▶ _WORK ORDER_: Go through the listing below and gather every line with the word "will".

⟨

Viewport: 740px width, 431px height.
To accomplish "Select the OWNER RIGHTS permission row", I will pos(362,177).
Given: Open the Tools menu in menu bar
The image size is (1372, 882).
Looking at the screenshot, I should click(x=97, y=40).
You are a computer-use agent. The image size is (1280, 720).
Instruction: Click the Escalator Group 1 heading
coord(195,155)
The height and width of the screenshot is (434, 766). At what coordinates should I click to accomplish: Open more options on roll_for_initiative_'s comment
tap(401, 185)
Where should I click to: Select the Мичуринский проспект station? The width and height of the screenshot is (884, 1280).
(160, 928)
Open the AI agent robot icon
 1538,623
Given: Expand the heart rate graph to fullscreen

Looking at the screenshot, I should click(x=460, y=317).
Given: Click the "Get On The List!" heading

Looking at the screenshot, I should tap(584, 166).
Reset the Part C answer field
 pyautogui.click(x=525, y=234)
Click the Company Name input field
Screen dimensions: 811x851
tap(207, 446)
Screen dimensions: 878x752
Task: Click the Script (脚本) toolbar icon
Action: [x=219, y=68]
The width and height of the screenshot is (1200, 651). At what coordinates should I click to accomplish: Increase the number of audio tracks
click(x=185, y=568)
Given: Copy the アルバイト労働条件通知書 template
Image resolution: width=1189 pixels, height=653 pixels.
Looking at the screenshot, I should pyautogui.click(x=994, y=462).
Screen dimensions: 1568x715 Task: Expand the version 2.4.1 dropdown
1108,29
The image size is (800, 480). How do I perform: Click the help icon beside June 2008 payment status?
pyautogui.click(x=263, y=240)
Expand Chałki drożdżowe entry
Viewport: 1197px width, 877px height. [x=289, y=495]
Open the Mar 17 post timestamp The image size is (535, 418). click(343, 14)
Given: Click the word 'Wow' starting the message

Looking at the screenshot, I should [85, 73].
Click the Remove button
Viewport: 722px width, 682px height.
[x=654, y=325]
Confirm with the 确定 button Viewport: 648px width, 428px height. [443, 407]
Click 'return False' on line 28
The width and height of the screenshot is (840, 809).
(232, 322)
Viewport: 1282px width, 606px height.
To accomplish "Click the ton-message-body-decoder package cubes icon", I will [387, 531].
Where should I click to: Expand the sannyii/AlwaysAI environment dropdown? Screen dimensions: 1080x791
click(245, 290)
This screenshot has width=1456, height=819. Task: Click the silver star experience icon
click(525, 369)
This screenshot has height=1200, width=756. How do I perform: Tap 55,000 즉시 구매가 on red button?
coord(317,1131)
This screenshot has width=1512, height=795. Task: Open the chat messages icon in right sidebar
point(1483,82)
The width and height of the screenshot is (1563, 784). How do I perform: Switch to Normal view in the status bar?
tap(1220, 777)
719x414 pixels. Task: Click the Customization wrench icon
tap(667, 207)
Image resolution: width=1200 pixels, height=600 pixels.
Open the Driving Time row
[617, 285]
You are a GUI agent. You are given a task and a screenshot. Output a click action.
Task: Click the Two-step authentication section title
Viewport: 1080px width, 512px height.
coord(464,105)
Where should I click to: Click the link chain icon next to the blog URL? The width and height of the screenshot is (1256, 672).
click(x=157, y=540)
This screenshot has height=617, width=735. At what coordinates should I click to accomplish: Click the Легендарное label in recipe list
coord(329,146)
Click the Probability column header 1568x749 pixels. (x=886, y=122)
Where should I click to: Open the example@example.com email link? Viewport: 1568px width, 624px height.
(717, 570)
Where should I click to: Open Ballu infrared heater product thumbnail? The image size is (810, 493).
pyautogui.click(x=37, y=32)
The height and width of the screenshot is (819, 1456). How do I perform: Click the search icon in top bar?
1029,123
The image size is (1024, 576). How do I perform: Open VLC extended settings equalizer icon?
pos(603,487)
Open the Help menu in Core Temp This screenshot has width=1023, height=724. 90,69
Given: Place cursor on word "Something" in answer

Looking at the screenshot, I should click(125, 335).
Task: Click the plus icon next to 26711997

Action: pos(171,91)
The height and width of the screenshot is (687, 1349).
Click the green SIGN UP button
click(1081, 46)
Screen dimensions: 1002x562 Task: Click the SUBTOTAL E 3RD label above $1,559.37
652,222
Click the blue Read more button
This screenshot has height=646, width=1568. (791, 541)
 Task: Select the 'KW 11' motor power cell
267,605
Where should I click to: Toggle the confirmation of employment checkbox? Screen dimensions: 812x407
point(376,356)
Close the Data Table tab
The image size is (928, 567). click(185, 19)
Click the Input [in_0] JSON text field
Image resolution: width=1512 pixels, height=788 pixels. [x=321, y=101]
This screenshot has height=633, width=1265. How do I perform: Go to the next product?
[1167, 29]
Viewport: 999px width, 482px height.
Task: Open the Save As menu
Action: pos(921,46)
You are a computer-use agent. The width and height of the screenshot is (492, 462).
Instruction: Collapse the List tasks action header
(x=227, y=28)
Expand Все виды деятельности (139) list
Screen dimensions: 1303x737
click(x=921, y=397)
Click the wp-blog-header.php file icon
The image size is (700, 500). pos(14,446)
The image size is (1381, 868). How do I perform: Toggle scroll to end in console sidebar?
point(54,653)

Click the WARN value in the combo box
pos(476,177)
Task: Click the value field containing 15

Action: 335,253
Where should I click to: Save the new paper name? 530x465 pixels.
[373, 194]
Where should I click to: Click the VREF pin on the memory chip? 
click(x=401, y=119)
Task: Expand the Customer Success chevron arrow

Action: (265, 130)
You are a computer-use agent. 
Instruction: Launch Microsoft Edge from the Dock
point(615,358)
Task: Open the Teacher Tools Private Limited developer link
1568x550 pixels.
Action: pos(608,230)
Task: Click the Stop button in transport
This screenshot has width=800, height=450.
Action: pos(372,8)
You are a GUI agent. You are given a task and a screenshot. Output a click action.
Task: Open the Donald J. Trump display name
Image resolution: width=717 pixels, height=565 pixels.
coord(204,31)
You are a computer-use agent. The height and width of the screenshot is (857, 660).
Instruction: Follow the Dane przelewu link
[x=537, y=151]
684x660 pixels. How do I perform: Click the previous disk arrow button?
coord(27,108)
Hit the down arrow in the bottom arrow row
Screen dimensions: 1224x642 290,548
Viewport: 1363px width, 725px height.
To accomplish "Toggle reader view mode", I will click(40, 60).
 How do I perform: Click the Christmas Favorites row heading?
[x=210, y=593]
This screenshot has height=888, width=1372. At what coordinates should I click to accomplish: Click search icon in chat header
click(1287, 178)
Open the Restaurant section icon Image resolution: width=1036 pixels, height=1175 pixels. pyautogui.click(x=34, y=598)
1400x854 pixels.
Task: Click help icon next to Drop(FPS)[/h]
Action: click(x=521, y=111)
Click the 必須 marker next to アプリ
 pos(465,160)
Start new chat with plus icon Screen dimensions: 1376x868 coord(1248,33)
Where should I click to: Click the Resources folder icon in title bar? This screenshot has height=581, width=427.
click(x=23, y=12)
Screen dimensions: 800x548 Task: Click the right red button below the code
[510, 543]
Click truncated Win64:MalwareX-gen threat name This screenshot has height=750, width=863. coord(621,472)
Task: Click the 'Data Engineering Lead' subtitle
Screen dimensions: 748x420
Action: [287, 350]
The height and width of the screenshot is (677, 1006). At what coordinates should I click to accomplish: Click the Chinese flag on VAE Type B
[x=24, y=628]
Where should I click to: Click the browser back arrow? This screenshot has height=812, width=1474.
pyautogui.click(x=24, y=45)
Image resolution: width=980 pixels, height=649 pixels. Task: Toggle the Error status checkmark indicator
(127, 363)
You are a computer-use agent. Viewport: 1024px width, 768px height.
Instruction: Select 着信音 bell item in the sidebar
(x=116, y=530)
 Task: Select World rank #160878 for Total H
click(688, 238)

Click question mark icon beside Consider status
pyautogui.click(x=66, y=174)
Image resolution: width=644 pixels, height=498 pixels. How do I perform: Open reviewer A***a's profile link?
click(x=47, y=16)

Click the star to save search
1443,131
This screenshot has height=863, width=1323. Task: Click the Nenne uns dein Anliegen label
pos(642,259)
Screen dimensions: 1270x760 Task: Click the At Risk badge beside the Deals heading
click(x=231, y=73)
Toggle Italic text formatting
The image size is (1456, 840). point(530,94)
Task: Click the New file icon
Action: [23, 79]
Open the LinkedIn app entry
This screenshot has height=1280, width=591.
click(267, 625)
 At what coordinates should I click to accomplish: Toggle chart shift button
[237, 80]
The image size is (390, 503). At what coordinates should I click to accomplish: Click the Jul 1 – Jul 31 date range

⟩

▶ _WRITTEN SOLUTION_:
To accomplish "Select the OWNER RIGHTS permission row", I will pos(362,177).
To accomplish "Click the ton-message-body-decoder package cubes icon", I will [387, 531].
To accomplish "Toggle reader view mode", I will click(40, 60).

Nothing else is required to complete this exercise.